In assessee’s case, the bank is not even a member of the society. The nature of the transaction between the assessee and the bank would disqualify application of the principle of mutuality. Therefore, the transactions with the bank who is not even a member of the society cannot be considered as a transaction for which principles of mutuality will apply. Not only on the principles laid down in the subject but also on the fact that the interest was received from a non- member, the principles of mutuality do not apply.

The Honourable jurisdictional High Court in the case of CIT Vs. 1. Secunderabad Club, Picket; 2. Armed Forces Officers’ Co-operative Housing Society Ltd., [340 ITR 121] (AP) has clearly adjudicated that the nature of transaction between assessee and banks would disqualify application of principle of mutuality.
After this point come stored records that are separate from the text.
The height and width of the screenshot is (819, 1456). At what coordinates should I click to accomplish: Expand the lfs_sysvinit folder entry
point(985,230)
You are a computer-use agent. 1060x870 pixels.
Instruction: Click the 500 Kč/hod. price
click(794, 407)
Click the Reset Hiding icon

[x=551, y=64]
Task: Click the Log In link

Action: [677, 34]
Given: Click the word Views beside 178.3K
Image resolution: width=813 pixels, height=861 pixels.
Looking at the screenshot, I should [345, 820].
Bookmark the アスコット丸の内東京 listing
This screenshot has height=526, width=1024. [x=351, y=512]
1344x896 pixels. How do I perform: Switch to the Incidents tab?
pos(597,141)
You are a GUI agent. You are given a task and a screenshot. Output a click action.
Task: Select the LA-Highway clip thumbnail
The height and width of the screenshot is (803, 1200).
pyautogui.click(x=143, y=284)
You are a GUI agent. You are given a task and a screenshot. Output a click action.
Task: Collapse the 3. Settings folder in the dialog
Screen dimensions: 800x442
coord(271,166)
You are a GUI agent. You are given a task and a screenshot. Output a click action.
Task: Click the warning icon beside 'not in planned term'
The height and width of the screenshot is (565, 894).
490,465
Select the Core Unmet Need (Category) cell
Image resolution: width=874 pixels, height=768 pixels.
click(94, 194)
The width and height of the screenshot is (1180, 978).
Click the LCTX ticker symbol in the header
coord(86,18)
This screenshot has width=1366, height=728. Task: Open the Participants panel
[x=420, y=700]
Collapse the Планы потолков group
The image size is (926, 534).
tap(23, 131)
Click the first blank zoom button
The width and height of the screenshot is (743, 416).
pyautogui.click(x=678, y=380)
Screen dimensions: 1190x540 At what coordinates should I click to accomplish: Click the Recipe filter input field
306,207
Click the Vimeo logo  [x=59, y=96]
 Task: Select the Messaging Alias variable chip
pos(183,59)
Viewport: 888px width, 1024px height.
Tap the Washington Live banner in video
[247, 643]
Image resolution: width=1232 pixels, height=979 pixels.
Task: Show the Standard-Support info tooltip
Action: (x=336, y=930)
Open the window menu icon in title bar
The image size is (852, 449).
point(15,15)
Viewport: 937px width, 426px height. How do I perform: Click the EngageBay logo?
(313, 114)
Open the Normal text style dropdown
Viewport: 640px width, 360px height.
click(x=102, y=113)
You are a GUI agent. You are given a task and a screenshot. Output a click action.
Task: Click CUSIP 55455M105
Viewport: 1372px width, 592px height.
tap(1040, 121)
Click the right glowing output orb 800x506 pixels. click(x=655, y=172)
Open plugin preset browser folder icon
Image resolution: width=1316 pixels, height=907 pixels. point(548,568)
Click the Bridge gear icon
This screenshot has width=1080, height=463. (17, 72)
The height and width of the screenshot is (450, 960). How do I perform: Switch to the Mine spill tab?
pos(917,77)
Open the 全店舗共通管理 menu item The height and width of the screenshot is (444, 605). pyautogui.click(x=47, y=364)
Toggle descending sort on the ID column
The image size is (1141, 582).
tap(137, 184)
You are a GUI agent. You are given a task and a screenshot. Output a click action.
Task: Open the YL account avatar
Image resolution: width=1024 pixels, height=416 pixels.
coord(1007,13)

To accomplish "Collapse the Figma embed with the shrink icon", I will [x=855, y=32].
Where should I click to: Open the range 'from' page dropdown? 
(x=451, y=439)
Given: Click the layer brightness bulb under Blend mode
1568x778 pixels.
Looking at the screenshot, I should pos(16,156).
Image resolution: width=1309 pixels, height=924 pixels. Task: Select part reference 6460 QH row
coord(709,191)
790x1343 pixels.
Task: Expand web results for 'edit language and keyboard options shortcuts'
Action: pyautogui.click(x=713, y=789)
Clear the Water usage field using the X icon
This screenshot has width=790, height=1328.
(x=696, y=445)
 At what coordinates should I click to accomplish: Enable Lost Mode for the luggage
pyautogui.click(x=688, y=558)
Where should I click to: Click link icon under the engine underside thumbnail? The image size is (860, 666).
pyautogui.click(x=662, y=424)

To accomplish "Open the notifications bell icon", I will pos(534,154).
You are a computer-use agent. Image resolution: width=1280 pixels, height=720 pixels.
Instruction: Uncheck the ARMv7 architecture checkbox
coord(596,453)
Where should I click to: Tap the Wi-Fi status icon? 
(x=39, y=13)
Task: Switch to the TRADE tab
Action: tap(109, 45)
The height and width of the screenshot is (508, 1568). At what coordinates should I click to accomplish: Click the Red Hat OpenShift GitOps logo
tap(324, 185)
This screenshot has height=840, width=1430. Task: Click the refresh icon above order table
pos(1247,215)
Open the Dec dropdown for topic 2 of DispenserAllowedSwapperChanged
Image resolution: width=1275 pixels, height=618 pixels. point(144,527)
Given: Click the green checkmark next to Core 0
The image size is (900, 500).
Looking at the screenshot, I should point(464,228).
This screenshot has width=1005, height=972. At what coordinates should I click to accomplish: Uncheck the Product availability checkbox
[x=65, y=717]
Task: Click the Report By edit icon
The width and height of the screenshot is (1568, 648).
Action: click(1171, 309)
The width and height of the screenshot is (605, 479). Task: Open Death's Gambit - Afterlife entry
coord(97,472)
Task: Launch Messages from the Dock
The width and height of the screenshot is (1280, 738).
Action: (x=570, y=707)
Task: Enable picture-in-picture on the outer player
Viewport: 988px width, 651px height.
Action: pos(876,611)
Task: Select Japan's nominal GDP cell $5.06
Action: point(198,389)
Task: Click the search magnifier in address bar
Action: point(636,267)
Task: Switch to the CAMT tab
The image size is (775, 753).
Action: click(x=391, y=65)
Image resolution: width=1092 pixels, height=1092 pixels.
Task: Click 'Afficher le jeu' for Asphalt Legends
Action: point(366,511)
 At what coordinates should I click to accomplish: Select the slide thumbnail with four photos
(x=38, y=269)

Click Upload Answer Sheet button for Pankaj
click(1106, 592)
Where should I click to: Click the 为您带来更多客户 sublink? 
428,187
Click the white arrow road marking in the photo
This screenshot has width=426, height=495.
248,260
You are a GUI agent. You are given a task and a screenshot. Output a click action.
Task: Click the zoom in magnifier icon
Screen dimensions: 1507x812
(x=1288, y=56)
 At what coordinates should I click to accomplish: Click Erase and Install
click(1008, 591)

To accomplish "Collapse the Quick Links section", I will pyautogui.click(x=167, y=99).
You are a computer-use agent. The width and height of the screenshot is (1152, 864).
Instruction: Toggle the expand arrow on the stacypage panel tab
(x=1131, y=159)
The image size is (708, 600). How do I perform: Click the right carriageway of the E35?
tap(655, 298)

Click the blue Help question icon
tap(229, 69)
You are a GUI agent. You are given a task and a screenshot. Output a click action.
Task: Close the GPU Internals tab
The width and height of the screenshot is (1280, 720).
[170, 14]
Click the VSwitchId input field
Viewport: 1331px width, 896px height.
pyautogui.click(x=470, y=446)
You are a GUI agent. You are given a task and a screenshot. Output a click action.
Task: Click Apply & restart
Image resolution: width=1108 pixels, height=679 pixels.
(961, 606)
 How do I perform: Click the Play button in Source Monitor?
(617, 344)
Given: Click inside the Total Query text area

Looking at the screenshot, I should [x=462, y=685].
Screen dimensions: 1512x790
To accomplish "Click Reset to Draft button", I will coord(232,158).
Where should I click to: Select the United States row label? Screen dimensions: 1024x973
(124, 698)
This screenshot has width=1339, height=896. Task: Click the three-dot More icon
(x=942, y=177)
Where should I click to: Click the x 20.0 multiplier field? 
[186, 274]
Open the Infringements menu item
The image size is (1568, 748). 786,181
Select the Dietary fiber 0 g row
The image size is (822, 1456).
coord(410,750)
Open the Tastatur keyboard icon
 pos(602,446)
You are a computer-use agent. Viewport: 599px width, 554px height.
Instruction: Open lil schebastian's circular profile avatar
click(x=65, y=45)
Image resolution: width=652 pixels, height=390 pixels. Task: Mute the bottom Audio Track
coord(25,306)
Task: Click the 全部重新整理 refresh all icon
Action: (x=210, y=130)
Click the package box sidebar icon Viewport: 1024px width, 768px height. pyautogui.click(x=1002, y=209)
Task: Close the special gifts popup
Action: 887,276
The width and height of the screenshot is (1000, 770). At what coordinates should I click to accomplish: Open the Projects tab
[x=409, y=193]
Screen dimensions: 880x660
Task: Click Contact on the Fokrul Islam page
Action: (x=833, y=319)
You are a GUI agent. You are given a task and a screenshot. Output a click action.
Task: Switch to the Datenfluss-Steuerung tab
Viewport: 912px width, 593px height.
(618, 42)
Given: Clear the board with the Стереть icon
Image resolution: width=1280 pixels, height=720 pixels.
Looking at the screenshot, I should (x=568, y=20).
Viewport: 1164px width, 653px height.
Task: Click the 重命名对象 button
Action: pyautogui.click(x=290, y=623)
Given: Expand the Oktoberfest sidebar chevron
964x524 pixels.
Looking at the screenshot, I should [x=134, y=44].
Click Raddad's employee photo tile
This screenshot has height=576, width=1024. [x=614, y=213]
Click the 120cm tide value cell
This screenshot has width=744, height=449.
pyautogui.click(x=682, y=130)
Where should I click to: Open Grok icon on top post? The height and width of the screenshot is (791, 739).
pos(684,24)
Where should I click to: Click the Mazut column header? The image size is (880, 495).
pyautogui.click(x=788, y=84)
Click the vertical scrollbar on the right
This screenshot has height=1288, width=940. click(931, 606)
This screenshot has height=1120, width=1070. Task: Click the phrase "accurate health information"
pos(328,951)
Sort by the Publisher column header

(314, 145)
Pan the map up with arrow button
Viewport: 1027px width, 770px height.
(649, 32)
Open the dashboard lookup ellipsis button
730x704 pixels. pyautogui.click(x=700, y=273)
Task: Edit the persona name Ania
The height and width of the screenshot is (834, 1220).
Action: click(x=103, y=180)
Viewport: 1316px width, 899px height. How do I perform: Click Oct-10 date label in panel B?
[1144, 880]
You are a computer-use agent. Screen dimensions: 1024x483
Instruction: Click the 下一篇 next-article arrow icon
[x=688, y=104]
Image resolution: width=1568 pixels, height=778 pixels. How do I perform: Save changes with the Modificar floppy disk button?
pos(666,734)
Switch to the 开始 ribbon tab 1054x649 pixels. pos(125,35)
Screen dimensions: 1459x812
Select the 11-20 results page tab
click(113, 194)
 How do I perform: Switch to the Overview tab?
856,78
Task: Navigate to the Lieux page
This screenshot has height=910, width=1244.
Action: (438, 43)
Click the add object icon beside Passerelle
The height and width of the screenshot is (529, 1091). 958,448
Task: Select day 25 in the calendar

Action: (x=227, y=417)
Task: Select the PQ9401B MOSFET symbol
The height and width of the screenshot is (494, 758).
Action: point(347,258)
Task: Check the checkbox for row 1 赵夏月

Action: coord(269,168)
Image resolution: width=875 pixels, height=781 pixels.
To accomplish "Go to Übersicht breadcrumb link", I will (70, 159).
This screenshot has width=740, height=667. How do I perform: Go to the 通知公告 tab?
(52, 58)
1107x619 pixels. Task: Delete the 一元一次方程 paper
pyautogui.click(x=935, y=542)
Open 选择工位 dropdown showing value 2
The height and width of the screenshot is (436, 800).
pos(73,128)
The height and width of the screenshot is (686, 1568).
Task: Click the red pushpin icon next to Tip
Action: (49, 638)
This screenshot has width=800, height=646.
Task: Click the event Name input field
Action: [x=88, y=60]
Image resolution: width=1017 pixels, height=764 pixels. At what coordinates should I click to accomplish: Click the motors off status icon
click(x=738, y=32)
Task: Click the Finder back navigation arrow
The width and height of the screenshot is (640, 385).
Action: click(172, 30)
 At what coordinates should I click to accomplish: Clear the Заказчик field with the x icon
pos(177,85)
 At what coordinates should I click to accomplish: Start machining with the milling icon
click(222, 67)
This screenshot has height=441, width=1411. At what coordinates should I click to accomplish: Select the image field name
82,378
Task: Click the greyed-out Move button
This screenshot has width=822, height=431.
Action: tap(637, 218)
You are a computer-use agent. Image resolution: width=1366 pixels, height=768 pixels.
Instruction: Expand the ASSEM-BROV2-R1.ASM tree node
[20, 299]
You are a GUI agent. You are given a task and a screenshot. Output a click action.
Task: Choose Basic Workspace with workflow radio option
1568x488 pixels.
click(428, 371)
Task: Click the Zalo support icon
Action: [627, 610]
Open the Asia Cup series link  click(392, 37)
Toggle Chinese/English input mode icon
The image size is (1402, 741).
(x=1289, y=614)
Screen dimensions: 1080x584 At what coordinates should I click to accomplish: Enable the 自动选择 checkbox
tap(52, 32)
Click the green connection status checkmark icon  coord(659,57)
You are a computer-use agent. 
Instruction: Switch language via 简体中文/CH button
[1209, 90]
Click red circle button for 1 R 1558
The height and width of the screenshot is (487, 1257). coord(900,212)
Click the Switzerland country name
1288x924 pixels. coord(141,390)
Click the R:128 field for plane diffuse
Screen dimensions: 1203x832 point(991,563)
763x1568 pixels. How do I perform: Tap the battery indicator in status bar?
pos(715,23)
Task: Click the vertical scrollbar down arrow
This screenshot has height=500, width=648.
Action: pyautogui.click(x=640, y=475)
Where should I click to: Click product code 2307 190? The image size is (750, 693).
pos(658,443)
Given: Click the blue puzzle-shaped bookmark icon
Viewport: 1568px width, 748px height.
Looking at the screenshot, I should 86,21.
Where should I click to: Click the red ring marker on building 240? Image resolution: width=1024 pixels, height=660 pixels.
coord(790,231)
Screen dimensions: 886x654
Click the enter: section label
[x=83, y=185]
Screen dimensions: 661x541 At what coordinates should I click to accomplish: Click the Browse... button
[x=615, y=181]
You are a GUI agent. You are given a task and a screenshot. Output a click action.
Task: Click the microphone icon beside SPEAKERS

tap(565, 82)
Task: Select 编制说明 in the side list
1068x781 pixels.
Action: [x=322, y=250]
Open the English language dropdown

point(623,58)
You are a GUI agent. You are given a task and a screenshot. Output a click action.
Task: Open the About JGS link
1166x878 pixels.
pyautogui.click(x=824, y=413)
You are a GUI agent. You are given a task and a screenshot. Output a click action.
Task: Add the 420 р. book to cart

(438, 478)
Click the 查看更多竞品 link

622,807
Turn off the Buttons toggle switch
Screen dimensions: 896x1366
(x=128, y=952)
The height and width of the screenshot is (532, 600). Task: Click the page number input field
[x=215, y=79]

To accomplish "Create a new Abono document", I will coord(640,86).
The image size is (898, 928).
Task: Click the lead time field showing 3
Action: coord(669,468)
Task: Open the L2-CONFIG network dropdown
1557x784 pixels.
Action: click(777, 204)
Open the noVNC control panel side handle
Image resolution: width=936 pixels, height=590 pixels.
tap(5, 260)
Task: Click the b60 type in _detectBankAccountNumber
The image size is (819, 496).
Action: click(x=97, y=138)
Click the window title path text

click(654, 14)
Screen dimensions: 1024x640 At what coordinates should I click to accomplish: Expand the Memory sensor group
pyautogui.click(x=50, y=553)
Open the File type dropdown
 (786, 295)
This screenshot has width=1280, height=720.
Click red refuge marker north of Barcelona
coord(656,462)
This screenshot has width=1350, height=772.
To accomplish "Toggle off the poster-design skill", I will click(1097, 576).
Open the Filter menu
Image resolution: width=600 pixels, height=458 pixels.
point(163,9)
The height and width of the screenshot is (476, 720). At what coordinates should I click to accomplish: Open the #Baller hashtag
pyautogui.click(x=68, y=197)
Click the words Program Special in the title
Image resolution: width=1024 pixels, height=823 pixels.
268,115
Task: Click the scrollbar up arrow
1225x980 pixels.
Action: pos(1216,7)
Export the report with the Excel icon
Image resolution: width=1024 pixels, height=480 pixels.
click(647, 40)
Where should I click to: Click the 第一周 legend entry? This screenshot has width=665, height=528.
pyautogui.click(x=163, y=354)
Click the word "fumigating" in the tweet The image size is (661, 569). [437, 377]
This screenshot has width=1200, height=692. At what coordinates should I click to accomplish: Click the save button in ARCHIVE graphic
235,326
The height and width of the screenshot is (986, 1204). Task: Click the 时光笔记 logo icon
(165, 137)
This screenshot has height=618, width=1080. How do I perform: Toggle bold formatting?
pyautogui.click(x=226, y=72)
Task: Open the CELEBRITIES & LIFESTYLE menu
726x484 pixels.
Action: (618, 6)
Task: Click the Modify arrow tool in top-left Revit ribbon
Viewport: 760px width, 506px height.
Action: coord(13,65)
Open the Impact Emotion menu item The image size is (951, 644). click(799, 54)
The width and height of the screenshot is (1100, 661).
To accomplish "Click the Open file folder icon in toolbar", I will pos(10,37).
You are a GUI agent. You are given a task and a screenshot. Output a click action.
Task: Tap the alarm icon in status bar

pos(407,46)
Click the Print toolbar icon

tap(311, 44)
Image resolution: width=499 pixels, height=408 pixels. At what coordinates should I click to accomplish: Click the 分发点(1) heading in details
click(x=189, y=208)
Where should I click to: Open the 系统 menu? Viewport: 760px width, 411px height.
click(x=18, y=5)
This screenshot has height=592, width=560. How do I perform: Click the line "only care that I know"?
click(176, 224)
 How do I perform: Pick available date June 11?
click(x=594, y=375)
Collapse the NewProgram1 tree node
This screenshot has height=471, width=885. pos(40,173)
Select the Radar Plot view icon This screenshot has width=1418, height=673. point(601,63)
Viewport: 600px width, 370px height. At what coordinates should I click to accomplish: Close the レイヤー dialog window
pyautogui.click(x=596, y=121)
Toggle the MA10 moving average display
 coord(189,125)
It was held that interest earned was taxable. ITAT followed the case of Secunderabad Club.

FULL TEXT OF THE ITAT JUDGMENT

This is an appeal by assessee against the order of the Commissioner of Income Tax (Appeals)- 4, Hyderabad dated 03-12-2015. The issue in this appeal is whether the interest earned by assessee on Fixed Deposits with bank is taxable or not?

2. Briefly stated, assessee herein is an AOP carrying on the activities for the mutual benefit of the members. Its principle activity is to collect money from the members and provide it to the needy members. The income of the society is considered exempt from tax on the principle of mutuality. However, the Assessing Officer (AO) noticed that assessee has deposited its funds in Fixed Deposits with the bank and has not offered the same to tax. Elaborately discussing the principles as established by the Honourable Supreme Court in the case of CIT Vs. Bankipur Club Ltd., [226 ITR 97] and other decisions in Chemsford Club Vs. CIT [243 ITR 89] and CIT Vs. Cawnpore Club Ltd., [140 Taxman 378] and also following the jurisdictional High Court judgement in the case of CIT Vs. Secunderbad Club Picket [340 ITR 121] (AP), AO brought an amount of Rs. 32,53,654/- to tax. There are two other items which are brought to tax but they were given relief by the CIT(A) and are not subject matter of appeal.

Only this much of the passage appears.